## ZADANIA PISEMNE
- A) Przepisz wiernie fragment tekstu o Jacku Dempseyu, zaczynając od słów "William Harrison Dempsey" i przepisując dalej aż do słów "przez gości zakładów." włącznie.
- B) Kontynuuj tekst o Jacku Dempseyu od miejsca tuż po jego ostatnim zdaniu.

## TEKST ŹRÓDŁOWY
DEMPSEY, JACK
Pojawienie się na najważniejszych amerykańskich ringach Jacka Dempseya wywołało prawdziwą sensację nie tylko wśród ekspertów i sympatyków pięściarstwa, ale i w całych Stanach Zjednoczonych, ogarniętych w latach 20tych ubiegłego stulecia dynamicznym rozwojem sztuki, kultury i sportu. Przesiadujący na tronie wagi ciężkiej w latach 1919 – 1926 „Tygrys” dzięki swemu niezwykłemu, bardzo nowoczesnemu stylowi walki, którego podstawą był ciągły, morderczy atak oraz stałe przebywanie w ruchu, a także dzięki poza ringowej ogładzie, tak różniącej się od zachowań znienawidzonego Jacka Johnsona, stał się jednym z najpopularniejszych sportowców Ameryki tamtego okresu.
William Harrison Dempsey urodził się 25 czerwca 1895 roku w miasteczku Manassa, w stanie Colorado. Jego rodzice nie byli zamożni więc William dosyć szybko porzucił szkołę na rzecz pracy fizycznej, a w wieku 16 lat opuścił również dom. W tym czasie, podobnie jak wielu innych młodych Amerykanów, często podróżował pociągami towarowymi mając nadzieję na znalezienie dobrze płatnego zajęcia, które odwróciłoby jego los. Niedługo okazało się, że młody Dempsey ma spory talent do walki, co postanowił wykorzystać rzucając publiczne wyzwania mężczyznom przesiadującym w saloonach. Zwykle takie pojedynki kończyły się zwycięstwami ich inicjatora, a pieniądze otrzymywał z zawieranych przez gości zakładów.

## WYKAZ
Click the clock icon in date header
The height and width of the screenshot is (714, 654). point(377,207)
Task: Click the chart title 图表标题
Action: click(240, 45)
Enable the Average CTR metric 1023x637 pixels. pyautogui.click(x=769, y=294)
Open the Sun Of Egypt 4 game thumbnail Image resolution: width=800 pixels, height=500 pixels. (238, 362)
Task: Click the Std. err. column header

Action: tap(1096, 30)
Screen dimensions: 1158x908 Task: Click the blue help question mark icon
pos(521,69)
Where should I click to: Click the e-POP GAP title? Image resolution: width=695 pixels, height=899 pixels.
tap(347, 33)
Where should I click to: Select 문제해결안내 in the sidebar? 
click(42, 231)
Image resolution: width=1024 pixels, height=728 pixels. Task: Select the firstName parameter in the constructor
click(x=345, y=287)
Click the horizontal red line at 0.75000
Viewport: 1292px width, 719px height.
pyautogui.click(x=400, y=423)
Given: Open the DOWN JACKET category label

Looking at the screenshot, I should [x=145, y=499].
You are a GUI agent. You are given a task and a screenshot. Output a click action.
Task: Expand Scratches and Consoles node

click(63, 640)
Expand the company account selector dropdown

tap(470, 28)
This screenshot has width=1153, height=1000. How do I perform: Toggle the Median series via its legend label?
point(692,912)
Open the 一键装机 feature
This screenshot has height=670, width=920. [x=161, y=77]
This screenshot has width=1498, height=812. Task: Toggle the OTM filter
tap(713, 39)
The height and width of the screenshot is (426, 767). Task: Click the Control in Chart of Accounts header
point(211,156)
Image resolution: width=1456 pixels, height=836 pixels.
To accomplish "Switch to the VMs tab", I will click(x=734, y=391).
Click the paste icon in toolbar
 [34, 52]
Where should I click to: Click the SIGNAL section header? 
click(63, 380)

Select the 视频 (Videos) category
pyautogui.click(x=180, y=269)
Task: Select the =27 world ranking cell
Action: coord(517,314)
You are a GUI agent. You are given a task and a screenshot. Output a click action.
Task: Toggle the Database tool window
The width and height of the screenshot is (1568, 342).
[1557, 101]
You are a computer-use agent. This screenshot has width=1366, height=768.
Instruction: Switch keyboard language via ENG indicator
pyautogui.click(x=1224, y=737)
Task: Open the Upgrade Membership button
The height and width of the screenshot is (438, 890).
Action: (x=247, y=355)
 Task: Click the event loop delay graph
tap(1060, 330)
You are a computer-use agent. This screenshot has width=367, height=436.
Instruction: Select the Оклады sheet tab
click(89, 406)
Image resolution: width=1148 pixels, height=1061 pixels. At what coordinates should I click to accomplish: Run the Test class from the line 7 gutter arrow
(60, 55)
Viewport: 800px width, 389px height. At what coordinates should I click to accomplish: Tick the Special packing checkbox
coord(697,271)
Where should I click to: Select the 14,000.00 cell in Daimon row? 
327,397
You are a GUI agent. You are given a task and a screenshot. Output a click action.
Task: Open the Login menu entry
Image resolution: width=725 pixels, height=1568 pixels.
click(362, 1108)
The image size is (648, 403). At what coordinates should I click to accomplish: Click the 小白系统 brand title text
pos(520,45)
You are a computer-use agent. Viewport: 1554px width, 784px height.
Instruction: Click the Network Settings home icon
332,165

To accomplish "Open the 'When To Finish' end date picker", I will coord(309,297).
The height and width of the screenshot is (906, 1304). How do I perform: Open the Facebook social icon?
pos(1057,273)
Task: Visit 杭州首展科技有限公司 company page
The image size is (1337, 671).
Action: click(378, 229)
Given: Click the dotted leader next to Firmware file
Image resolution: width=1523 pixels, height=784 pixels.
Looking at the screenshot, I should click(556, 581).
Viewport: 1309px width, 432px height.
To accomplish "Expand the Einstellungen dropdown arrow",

## OCZEKIWANE ODPOWIEDZI
- A)
William Harrison Dempsey urodził się 25 czerwca 1895 roku w miasteczku Manassa, w stanie Colorado. Jego rodzice nie byli zamożni więc William dosyć szybko porzucił szkołę na rzecz pracy fizycznej, a w wieku 16 lat opuścił również dom. W tym czasie, podobnie jak wielu innych młodych Amerykanów, często podróżował pociągami towarowymi mając nadzieję na znalezienie dobrze płatnego zajęcia, które odwróciłoby jego los. Niedługo okazało się, że młody Dempsey ma spory talent do walki, co postanowił wykorzystać rzucając publiczne wyzwania mężczyznom przesiadującym w saloonach. Zwykle takie pojedynki kończyły się zwycięstwami ich inicjatora, a pieniądze otrzymywał z zawieranych przez gości zakładów.

- B)
Walki te utwierdziły Dempseya w wielkich możliwościach, jakie drzemią w jego pięściach. Wkrótce postanowił więc zaprzestać saloonowych bijatyk i zdecydował, że zostanie zawodowym bokserem.
Trudno określić rzeczywistą datę jego pierwszego profesjonalnego meczu, ponieważ zaczynając pięściarską karierę używał pseudonimu „Kid Blackie”, poza tym rejestr pojedynków w owych czasach nie był tak dokładny jak to ma miejsce dzisiaj. W każdym razie najwcześniejszy znany nam mecz z jego udziałem odbył się w sierpniu 1914 roku, a jego rywalem był niejaki Young Herman, z którym nastolatek z Manassy zremisował po sześciu rundach.
Już w kolejnych meczach Dempsey dał się poznać jako bokser obdarzony mocnym uderzeniem bowiem znakomitą większość potyczek rozstrzygał przed czasem. Często występował wówczas w stanie Utah i to właśnie tam doznał też pierwszej porażki, która przyszła z rąk Jacka Downeya. Zdobywający z każdym pojedynkiem coraz większą popularność w rejonie Gór Skalistych Dempsey zrewanżował się swemu pogromcy niespełna rok później wygrywając z nim przez nokaut w drugim starciu. Wkrótce po tym tryumfie Jack postanowił wyruszyć na podbój Nowego Jorku, licząc na to, że w „Big Apple” jego kariera nabierze tempa i będzie mógł spróbować swoich sił w walkach z najlepszymi. Dosyć szybko pojawiła się wówczas propozycja pojedynku ze znakomitym czarnoskórym Samem Langfordem, lecz przybysz z Colorado ją odrzucił, wyjaśniając jakiś czas później, że był po prostu zbyt młody i niedoświadczony, aby mierzyć się z zawodnikiem tego kalibru.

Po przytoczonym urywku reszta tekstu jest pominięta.